I tend to use y = [0, 1/N, 2/N ... (N-1)/N]
since (a) it is easier to code/more idomatic, (b) but is still formally justified since one can always exchange CDF(x)
with 1-CDF(x)
in the convergence proof, and (c) works with the (easy) downsampling method described above.
In some particular cases it is useful to define
y = (arange(len(x))+0.5)/len(x)
which is intermediate between these two conventions. Which, in effect, says "there is a 1/(2N)
chance of a value less than the lowest one I've seen in my sample, and a 1/(2N)
chance of a value greater than the largest one I've seen so far.
Note that the selection of this convention interacts with the where
parameter used in the plt.step
, if it seems more useful to display
the CDF as a piecwise constant function.
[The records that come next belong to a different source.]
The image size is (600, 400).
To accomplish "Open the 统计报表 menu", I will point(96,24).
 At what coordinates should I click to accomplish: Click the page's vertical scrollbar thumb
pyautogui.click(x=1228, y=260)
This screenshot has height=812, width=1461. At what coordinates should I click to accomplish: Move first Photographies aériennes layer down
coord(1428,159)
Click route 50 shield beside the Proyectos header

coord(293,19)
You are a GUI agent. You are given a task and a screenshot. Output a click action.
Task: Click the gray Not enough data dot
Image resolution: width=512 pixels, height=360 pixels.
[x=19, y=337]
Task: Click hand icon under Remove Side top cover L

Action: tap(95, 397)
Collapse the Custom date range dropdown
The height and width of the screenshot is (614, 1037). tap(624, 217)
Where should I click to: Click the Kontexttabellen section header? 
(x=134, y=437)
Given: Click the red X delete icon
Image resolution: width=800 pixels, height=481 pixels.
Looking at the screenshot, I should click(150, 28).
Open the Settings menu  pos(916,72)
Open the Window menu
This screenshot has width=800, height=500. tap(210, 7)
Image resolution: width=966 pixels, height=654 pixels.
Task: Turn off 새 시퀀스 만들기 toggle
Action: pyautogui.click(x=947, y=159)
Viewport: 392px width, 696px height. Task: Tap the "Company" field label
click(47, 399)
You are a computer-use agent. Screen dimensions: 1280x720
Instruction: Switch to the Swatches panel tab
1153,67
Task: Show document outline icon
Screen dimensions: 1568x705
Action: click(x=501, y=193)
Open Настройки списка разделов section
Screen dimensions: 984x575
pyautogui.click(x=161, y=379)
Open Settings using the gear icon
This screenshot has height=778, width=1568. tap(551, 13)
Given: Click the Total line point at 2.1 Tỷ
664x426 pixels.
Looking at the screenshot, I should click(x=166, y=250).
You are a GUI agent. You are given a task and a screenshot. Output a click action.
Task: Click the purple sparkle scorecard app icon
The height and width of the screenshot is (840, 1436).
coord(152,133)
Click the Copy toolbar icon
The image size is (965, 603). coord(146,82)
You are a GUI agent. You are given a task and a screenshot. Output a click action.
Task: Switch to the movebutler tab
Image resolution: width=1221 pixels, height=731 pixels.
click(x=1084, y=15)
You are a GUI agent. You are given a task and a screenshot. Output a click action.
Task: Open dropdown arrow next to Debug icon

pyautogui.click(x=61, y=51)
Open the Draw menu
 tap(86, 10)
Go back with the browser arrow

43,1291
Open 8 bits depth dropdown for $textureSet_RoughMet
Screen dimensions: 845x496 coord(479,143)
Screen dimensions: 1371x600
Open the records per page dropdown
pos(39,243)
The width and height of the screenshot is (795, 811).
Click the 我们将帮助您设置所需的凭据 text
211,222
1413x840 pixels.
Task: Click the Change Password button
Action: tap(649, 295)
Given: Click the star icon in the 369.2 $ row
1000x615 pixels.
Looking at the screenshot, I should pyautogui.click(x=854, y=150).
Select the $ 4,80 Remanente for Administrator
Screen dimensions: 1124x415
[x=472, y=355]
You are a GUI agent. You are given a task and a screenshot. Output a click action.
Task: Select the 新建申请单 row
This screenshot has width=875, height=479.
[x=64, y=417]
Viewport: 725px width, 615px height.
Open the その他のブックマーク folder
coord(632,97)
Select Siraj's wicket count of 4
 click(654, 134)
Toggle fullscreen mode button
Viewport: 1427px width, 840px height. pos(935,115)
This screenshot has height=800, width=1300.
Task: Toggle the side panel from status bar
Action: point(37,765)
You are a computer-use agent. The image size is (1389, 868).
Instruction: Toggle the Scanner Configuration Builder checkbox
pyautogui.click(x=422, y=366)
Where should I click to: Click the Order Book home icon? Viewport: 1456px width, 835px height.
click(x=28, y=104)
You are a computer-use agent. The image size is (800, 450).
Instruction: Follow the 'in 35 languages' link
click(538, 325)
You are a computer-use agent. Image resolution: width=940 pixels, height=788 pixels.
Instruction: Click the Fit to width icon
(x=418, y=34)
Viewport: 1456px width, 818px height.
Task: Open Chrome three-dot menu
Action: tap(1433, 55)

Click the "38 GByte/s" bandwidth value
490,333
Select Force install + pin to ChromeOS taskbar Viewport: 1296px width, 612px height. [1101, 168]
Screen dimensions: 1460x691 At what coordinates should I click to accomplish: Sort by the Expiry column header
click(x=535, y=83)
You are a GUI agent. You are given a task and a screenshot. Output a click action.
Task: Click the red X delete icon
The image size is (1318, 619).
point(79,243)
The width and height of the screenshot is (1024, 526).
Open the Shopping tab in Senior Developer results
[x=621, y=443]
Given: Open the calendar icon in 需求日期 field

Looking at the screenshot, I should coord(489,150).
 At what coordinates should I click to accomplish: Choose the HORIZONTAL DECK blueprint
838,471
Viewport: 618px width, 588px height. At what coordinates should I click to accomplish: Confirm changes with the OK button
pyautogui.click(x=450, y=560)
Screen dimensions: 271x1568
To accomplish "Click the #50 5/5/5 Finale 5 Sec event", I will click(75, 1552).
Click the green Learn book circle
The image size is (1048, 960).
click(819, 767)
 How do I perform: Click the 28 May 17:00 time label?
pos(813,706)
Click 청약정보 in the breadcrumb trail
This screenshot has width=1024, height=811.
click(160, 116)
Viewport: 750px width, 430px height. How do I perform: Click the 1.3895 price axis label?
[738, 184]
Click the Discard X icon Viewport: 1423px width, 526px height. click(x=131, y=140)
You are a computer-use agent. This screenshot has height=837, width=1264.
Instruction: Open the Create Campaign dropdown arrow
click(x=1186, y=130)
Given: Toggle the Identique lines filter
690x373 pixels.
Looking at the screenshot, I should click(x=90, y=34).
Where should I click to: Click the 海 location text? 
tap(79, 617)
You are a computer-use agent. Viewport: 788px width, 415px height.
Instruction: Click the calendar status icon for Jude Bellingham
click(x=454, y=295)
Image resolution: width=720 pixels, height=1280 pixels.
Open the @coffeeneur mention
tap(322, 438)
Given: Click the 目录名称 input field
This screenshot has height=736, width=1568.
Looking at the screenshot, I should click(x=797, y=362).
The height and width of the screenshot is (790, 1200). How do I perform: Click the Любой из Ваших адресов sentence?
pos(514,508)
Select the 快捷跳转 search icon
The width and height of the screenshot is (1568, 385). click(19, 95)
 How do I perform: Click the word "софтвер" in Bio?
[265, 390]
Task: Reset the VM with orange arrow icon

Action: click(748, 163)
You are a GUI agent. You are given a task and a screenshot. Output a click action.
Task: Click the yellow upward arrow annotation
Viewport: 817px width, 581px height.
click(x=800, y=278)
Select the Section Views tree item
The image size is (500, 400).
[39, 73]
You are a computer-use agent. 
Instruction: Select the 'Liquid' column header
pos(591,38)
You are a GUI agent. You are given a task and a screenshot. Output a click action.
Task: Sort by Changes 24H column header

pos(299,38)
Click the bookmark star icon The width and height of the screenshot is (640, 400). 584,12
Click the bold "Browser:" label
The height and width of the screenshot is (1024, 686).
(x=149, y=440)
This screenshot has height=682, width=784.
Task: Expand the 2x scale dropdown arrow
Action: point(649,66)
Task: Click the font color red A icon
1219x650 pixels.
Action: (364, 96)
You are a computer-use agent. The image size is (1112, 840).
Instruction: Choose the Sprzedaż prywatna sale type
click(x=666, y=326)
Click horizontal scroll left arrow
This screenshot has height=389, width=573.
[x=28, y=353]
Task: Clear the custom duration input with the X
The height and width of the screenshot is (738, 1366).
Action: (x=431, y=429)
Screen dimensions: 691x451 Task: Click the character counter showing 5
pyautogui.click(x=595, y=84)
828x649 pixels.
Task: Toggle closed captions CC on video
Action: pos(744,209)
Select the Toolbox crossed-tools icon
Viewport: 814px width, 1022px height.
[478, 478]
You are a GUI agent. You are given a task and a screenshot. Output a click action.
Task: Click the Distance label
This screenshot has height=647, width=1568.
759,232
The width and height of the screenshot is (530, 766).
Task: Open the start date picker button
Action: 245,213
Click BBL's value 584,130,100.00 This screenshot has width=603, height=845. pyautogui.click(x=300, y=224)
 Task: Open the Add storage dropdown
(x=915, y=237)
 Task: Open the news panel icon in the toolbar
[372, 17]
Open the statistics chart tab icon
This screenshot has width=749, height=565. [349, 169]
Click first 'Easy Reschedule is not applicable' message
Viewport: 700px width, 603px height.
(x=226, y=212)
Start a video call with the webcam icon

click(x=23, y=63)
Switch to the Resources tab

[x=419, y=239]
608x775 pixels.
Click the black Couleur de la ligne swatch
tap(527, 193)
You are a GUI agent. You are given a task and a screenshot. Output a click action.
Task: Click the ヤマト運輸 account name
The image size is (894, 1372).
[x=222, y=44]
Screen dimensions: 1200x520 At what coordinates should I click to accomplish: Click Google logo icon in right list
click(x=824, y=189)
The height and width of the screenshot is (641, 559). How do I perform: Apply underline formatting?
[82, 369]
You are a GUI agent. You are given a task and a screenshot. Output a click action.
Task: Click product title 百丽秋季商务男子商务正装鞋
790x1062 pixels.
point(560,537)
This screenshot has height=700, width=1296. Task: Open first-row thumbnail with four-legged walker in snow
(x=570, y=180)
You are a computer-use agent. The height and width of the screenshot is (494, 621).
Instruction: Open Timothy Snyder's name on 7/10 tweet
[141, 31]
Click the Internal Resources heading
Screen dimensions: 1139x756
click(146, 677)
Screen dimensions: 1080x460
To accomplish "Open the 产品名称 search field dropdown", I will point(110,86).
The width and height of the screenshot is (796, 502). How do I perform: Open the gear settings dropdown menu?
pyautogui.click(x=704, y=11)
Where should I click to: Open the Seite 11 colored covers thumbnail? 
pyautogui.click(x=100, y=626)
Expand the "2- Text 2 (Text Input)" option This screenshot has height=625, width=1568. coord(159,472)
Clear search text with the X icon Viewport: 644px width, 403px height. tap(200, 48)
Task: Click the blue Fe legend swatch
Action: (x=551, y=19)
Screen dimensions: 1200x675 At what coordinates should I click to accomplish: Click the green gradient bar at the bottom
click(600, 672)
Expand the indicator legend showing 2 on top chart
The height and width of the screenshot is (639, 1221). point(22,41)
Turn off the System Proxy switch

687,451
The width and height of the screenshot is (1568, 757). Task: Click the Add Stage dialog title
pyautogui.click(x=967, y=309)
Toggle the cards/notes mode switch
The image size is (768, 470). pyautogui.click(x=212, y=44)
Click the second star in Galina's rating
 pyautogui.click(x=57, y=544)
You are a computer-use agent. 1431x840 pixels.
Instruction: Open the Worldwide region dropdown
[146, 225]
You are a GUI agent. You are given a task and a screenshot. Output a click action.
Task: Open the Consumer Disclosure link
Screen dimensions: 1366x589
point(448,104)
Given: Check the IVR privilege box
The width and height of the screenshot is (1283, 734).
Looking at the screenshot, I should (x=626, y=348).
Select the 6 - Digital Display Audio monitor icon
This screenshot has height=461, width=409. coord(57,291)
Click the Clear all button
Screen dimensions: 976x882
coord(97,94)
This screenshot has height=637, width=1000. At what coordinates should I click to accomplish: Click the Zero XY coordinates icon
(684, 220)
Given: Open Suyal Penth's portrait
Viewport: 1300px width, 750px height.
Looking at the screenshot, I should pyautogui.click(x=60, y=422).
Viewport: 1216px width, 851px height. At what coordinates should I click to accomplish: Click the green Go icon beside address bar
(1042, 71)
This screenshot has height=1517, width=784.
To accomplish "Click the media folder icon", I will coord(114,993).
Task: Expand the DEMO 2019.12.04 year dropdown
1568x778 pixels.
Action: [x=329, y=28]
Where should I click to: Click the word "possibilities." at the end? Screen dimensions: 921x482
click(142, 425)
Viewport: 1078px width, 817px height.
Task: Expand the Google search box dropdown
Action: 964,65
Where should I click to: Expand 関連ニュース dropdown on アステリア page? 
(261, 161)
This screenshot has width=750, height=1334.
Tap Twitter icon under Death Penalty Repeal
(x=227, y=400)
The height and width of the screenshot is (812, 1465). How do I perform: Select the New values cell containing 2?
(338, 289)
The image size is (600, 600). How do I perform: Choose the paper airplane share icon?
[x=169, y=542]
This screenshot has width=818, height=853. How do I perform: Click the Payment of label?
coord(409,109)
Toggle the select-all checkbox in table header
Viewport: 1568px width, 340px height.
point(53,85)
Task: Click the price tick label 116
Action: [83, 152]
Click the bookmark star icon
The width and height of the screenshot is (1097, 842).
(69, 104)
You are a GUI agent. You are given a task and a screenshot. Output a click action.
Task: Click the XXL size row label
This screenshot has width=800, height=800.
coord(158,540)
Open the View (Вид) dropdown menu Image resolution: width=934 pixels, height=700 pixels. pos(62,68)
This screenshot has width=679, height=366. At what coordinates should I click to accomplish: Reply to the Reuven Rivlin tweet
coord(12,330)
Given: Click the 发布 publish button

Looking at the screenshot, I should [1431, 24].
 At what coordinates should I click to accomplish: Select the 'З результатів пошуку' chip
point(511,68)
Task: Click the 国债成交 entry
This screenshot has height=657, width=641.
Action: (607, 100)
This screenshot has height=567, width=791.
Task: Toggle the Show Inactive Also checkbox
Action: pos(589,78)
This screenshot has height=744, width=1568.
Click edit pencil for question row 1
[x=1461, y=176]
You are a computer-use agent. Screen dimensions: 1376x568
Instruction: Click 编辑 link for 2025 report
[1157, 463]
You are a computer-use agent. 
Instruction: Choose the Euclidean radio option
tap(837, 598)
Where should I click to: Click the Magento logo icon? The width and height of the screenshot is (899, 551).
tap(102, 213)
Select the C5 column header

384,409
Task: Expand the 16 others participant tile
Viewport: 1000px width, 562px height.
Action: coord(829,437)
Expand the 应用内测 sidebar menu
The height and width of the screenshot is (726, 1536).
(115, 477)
In order to exactly match the formal definition mentioned above, one would need to use where=pre
the suggested y=[0,1/N..., 1-1/N]
convention, or where=post
with the y=[1/N, 2/N ... 1]
convention, but not the other way around.
However, for large samples, and reasonable distributions, the convention given in the main body of the answer is easy to write, is an unbiased estimator of the true CDF, and works with the downsampling methodology.